First, we need to take the value of $x$ they gave us, which is $1 - \sqrt{3}i$, and put it into the equation everywhere we see an $x$. Our goal is to see if the left side of the equation turns out to be 0, just like the right side.

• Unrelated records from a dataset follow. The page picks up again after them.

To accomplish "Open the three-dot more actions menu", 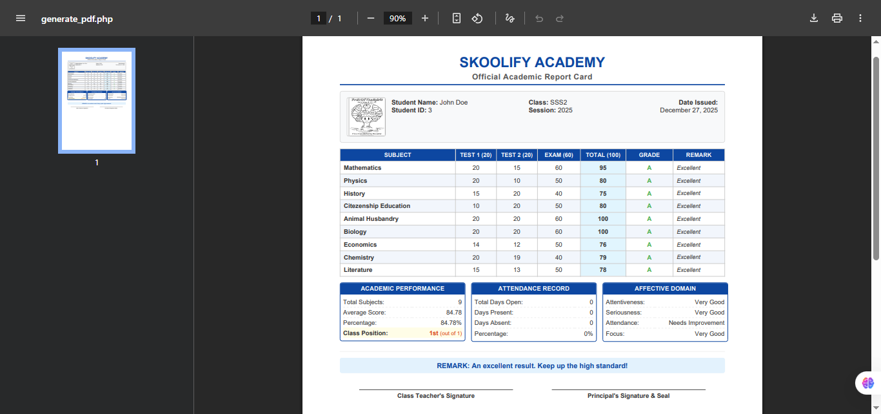I will [x=860, y=18].
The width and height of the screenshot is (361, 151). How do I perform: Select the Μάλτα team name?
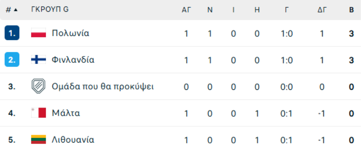coord(66,113)
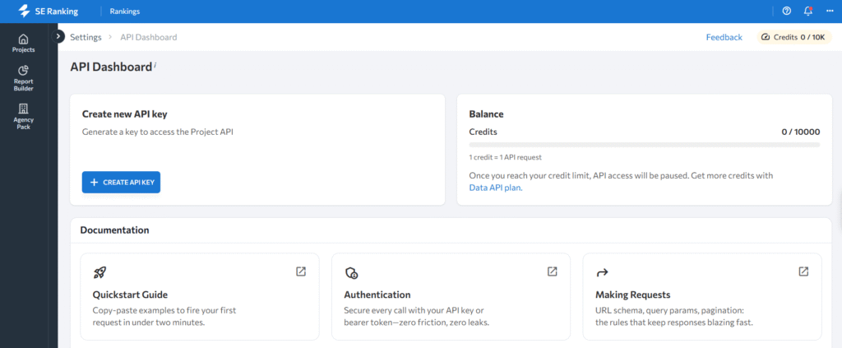
Task: Open the three-dot more options menu
Action: click(829, 12)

The equation is $x^2 - 2x + 4 = 0$.

**Step 1: Calculate $x^2$**
Let's find out what $(1 - \sqrt{3}i)^2$ is.
Remember that when you square something like $(a-b)^2$, it becomes $a^2 - 2ab + b^2$. Here, $a=1$ and $b=\sqrt{3}i$.
So, $(1 - \sqrt{3}i)^2 = 1^2 - 2(1)(\sqrt{3}i) + (\sqrt{3}i)^2$
$= 1 - 2\sqrt{3}i + (\sqrt{3})^2 \cdot i^2$
We know that $i^2 = -1$ and $(\sqrt{3})^2 = 3$.
$= 1 - 2\sqrt{3}i + 3(-1)$
$= 1 - 2\sqrt{3}i - 3$
$= -2 - 2\sqrt{3}i$

**Step 2: Calculate $-2x$**
Next, let's find out what $-2(1 - \sqrt{3}i)$ is.
We just multiply $-2$ by each part inside the parentheses:
$-2(1 - \sqrt{3}i) = -2 \cdot 1 - 2 \cdot (-\sqrt{3}i)$
$= -2 + 2\sqrt{3}i$

**Step 3: Put all the parts back into the equation**
Now we have our two calculated parts:
$x^2 = -2 - 2\sqrt{3}i$
$-2x = -2 + 2\sqrt{3}i$
And the constant term is $4$.

Let's add them up:
$x^2 - 2x + 4 = (-2 - 2\sqrt{3}i) + (-2 + 2\sqrt{3}i) + 4$

**Step 4: Combine the terms**
We can group the "regular" numbers (the real parts) together and the numbers with $i$ (the imaginary parts) together.
Real parts: $-2 - 2 + 4$
Imaginary parts: $-2\sqrt{3}i + 2\sqrt{3}i$

Let's add the real parts: $-2 - 2 + 4 = -4 + 4 = 0$.
Let's add the imaginary parts: $-2\sqrt{3}i + 2\sqrt{3}i = 0i = 0$.

So, when we add everything together, we get $0 + 0 = 0$.

Since the left side of the equation became $0$, which matches the right side of the equation ($x^2 - 2x + 4 = 0$), this means that $x=1-\sqrt{3}i$ is indeed a solution to the equation!